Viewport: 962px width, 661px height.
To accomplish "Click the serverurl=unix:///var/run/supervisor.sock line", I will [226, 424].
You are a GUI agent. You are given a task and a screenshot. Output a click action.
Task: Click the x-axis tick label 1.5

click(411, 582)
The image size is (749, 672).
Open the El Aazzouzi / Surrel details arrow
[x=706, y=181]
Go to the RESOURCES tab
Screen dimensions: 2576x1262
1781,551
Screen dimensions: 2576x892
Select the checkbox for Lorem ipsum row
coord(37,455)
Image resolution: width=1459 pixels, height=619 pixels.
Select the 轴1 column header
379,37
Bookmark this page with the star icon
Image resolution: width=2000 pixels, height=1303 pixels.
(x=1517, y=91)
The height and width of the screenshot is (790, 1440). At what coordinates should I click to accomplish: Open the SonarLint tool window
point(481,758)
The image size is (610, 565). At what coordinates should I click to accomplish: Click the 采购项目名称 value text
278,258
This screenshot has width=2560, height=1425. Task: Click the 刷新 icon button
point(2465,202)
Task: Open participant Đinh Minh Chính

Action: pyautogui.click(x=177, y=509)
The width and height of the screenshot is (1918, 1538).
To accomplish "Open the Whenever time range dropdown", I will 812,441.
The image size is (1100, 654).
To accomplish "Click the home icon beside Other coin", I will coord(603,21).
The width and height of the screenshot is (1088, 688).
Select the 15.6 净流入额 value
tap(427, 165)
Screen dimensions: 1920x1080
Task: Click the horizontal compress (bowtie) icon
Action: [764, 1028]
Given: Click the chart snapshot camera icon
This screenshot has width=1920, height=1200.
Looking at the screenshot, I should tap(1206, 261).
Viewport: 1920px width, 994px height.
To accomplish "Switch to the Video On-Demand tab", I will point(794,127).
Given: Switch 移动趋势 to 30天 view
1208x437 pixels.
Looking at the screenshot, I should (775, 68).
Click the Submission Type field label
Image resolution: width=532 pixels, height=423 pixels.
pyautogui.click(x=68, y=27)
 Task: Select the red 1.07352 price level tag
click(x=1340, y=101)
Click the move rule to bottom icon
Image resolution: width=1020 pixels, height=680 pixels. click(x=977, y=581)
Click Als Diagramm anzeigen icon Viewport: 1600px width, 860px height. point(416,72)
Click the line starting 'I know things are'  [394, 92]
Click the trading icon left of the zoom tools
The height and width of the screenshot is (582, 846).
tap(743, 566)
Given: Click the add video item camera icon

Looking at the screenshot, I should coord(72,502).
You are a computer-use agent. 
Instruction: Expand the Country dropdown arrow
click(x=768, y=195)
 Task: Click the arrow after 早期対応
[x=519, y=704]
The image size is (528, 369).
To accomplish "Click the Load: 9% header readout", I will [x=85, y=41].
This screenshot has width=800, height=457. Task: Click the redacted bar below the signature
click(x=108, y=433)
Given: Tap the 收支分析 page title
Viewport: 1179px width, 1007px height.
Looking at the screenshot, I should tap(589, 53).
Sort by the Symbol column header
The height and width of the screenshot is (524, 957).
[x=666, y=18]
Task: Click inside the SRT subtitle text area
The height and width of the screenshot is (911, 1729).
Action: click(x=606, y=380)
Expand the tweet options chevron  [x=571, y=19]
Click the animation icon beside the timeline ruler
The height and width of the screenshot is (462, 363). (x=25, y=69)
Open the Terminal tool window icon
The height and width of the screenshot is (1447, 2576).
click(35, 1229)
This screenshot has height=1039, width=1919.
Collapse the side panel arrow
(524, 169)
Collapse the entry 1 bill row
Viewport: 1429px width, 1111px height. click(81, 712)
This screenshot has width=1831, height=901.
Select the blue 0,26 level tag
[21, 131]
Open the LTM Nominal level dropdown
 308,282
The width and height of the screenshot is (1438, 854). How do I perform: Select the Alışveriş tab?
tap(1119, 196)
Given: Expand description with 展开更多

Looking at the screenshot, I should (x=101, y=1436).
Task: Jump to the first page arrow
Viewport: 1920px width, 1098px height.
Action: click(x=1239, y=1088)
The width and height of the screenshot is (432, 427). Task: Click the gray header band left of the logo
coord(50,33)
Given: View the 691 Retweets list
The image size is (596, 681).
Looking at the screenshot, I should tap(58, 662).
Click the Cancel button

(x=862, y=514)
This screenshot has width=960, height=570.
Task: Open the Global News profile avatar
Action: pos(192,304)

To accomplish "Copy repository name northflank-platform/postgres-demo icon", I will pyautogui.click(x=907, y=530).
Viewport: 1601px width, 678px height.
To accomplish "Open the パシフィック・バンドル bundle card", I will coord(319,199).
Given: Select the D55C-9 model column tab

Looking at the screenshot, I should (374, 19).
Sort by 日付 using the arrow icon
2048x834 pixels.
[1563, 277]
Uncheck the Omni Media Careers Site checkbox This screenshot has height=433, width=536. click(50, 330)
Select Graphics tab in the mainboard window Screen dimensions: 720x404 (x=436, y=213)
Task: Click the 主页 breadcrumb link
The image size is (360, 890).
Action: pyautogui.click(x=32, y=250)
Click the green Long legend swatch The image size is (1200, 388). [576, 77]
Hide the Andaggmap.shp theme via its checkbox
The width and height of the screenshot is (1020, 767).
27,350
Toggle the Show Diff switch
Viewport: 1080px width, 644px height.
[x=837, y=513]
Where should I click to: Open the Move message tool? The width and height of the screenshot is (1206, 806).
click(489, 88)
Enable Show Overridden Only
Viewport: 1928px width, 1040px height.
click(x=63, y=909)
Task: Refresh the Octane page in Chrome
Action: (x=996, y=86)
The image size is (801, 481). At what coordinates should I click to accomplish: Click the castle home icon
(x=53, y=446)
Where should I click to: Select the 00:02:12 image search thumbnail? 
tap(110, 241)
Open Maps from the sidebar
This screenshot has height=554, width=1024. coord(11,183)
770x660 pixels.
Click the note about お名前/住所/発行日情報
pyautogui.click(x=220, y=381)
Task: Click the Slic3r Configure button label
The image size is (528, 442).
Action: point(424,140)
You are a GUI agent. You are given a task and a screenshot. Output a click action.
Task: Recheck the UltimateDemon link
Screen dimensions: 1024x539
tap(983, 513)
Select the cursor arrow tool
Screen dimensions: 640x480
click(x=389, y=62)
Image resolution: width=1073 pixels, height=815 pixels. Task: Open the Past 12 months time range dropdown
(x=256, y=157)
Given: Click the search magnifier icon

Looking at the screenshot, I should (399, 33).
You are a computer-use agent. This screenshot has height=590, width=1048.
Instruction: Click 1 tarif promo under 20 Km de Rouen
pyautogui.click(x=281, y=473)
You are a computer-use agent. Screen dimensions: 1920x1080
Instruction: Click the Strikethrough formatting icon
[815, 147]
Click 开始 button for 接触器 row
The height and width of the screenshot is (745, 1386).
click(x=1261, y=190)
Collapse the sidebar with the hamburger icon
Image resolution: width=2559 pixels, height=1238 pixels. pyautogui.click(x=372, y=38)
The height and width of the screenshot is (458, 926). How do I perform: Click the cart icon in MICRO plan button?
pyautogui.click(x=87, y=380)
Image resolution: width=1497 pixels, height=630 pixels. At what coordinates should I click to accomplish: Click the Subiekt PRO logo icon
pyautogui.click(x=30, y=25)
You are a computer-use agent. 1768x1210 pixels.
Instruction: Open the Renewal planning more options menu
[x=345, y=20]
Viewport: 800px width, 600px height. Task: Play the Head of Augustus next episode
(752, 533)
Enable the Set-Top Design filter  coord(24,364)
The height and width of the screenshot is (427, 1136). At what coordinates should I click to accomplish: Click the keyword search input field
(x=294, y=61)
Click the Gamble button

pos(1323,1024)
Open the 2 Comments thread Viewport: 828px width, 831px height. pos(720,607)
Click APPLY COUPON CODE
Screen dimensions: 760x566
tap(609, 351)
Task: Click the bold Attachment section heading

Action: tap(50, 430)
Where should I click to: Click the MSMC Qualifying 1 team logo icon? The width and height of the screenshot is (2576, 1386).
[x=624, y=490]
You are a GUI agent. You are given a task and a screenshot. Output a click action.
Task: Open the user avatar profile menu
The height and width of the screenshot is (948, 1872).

## Exercise instructions:
Can you return the lines verbatim, beginning with the line that contains "You are a computer-use agent. Screen" and ending after the line that contains "[x=345, y=20]"?

## Exercise result:
You are a computer-use agent. Screen dimensions: 1920x1080
Instruction: Click the Strikethrough formatting icon
[815, 147]
Click 开始 button for 接触器 row
The height and width of the screenshot is (745, 1386).
click(x=1261, y=190)
Collapse the sidebar with the hamburger icon
Image resolution: width=2559 pixels, height=1238 pixels. pyautogui.click(x=372, y=38)
The height and width of the screenshot is (458, 926). How do I perform: Click the cart icon in MICRO plan button?
pyautogui.click(x=87, y=380)
Image resolution: width=1497 pixels, height=630 pixels. At what coordinates should I click to accomplish: Click the Subiekt PRO logo icon
pyautogui.click(x=30, y=25)
You are a computer-use agent. 1768x1210 pixels.
Instruction: Open the Renewal planning more options menu
[x=345, y=20]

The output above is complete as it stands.